** BEGIN Records supplied **

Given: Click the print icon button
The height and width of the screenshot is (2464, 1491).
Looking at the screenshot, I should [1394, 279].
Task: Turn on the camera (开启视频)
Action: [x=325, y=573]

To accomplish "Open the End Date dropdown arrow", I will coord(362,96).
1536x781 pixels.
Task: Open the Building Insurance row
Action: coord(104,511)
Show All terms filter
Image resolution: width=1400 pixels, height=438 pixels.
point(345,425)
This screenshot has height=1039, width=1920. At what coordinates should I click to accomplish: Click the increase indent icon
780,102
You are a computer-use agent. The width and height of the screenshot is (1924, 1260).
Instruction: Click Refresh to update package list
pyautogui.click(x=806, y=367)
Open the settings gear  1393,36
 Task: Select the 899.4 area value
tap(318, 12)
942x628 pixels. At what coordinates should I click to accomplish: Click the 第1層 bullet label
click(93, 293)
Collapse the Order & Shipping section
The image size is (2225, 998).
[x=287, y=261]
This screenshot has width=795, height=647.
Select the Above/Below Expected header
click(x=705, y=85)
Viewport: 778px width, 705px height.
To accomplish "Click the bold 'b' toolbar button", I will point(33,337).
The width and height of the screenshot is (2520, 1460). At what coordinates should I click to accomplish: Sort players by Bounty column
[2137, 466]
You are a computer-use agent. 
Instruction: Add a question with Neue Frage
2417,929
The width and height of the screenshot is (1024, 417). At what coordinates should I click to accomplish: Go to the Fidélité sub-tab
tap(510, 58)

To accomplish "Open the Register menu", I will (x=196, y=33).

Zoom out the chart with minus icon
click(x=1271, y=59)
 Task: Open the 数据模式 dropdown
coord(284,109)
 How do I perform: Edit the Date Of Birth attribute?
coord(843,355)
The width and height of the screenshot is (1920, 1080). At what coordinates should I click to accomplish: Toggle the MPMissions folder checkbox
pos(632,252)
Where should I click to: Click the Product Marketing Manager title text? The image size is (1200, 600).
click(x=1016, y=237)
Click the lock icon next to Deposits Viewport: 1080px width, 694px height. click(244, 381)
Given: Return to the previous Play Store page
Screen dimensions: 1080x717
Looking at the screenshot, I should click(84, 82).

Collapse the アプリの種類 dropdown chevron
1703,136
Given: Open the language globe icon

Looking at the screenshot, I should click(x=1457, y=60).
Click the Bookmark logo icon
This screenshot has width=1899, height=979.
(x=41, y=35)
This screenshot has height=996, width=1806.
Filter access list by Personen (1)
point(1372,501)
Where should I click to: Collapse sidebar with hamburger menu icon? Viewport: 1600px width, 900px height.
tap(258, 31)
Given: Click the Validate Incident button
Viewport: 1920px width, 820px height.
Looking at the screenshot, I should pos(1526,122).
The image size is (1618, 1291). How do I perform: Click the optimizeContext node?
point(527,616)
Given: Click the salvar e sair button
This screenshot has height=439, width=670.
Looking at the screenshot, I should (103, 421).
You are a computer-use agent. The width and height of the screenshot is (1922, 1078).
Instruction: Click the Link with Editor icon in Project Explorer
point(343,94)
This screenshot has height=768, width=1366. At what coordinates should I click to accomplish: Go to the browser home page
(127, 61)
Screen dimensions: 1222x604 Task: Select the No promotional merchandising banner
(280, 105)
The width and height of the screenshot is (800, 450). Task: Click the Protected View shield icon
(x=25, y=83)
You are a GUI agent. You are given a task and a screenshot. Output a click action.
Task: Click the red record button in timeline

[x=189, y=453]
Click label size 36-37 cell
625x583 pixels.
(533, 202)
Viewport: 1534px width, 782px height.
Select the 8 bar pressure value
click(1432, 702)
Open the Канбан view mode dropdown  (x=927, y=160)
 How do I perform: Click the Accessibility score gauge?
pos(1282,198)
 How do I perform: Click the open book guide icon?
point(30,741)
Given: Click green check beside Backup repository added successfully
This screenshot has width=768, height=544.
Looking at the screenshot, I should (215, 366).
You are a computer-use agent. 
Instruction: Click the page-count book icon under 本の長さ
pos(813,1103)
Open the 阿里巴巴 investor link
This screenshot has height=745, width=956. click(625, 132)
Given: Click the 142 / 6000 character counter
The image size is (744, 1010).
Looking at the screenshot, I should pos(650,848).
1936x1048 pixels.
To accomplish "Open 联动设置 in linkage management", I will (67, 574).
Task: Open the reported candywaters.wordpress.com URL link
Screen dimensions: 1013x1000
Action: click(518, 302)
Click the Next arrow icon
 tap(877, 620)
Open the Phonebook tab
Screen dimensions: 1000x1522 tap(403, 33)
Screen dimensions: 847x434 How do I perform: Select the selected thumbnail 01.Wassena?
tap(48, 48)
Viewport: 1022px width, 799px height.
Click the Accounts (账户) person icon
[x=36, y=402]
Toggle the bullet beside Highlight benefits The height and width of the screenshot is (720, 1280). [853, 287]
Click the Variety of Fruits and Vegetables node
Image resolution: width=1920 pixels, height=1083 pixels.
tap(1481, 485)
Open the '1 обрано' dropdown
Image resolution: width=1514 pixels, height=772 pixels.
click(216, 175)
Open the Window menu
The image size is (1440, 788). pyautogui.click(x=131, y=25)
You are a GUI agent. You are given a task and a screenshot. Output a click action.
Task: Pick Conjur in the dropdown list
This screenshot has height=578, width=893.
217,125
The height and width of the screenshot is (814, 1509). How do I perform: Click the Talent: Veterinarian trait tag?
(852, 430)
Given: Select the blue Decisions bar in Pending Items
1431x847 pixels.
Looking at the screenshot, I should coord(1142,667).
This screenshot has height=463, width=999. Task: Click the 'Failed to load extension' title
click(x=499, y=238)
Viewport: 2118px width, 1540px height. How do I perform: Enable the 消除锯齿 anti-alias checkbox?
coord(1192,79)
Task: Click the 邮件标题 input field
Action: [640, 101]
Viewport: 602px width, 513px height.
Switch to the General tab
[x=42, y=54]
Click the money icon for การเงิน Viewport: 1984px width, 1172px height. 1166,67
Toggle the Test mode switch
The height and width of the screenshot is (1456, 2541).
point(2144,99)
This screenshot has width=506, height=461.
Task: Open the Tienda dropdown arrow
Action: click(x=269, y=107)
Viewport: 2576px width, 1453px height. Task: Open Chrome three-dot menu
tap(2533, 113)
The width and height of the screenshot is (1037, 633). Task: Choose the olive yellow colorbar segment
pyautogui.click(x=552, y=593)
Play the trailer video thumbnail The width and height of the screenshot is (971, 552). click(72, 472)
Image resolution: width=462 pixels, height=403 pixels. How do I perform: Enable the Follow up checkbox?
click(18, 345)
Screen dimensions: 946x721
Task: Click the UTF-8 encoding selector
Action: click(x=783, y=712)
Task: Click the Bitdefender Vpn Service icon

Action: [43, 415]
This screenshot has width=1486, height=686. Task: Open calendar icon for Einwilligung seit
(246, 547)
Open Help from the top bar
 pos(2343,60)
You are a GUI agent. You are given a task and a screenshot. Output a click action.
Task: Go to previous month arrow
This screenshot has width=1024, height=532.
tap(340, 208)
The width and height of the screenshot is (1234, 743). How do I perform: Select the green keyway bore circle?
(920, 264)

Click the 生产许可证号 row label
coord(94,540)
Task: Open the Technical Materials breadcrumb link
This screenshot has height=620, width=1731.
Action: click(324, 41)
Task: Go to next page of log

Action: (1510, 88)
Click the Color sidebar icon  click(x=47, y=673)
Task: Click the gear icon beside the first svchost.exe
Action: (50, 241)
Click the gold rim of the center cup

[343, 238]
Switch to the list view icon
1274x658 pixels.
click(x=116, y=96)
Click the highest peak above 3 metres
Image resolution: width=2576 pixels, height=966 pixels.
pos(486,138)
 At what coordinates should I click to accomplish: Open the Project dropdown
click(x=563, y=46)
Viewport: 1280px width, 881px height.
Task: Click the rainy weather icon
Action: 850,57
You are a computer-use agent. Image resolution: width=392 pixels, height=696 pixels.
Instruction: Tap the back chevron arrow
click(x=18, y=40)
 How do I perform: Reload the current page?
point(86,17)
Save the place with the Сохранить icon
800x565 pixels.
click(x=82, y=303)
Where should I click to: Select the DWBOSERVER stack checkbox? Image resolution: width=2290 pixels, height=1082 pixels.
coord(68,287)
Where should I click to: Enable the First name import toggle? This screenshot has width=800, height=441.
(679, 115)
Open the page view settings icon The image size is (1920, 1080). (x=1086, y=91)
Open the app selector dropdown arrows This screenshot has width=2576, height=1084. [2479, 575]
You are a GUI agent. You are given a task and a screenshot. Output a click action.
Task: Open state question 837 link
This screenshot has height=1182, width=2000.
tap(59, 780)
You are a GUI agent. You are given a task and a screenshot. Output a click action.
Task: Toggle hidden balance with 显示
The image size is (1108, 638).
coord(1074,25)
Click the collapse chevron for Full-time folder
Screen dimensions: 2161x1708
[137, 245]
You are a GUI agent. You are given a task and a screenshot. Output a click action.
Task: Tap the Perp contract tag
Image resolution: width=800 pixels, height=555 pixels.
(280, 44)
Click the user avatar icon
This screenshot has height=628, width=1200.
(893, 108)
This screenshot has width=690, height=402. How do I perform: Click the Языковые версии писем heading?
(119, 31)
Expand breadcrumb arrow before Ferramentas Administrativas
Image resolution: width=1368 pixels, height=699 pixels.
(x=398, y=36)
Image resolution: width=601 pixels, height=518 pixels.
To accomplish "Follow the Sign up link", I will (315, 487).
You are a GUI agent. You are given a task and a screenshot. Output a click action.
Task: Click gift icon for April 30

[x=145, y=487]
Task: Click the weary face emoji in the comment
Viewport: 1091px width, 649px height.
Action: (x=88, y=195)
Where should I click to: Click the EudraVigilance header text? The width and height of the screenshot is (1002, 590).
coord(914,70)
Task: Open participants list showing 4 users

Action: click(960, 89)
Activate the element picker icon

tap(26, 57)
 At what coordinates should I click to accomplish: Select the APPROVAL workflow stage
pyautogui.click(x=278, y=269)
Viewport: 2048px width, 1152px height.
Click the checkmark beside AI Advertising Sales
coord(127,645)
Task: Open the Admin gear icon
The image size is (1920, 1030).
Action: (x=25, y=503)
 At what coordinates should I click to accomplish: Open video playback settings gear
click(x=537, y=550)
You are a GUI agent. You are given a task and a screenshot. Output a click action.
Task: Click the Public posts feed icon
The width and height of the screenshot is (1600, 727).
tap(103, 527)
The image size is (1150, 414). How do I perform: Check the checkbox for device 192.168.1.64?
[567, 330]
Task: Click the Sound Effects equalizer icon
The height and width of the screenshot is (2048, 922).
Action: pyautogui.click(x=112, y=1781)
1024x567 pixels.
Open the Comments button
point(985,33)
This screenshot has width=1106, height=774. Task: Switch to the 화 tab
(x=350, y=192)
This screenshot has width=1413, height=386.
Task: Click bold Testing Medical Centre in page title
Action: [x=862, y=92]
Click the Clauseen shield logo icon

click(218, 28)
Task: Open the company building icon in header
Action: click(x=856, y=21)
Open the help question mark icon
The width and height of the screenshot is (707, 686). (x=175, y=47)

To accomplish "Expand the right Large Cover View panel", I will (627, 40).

** END Records supplied **

- [Task statement]: Copy word for word the part of the records above that opens with the line containing "Activate the element picker icon" and runs through the end of the records.

- [Response]:
Activate the element picker icon

tap(26, 57)
 At what coordinates should I click to accomplish: Select the APPROVAL workflow stage
pyautogui.click(x=278, y=269)
Viewport: 2048px width, 1152px height.
Click the checkmark beside AI Advertising Sales
coord(127,645)
Task: Open the Admin gear icon
The image size is (1920, 1030).
Action: (x=25, y=503)
 At what coordinates should I click to accomplish: Open video playback settings gear
click(x=537, y=550)
You are a GUI agent. You are given a task and a screenshot. Output a click action.
Task: Click the Public posts feed icon
The width and height of the screenshot is (1600, 727).
tap(103, 527)
The image size is (1150, 414). How do I perform: Check the checkbox for device 192.168.1.64?
[567, 330]
Task: Click the Sound Effects equalizer icon
The height and width of the screenshot is (2048, 922).
Action: pyautogui.click(x=112, y=1781)
1024x567 pixels.
Open the Comments button
point(985,33)
This screenshot has width=1106, height=774. Task: Switch to the 화 tab
(x=350, y=192)
This screenshot has width=1413, height=386.
Task: Click bold Testing Medical Centre in page title
Action: [x=862, y=92]
Click the Clauseen shield logo icon

click(218, 28)
Task: Open the company building icon in header
Action: click(x=856, y=21)
Open the help question mark icon
The width and height of the screenshot is (707, 686). (x=175, y=47)

To accomplish "Expand the right Large Cover View panel", I will (627, 40).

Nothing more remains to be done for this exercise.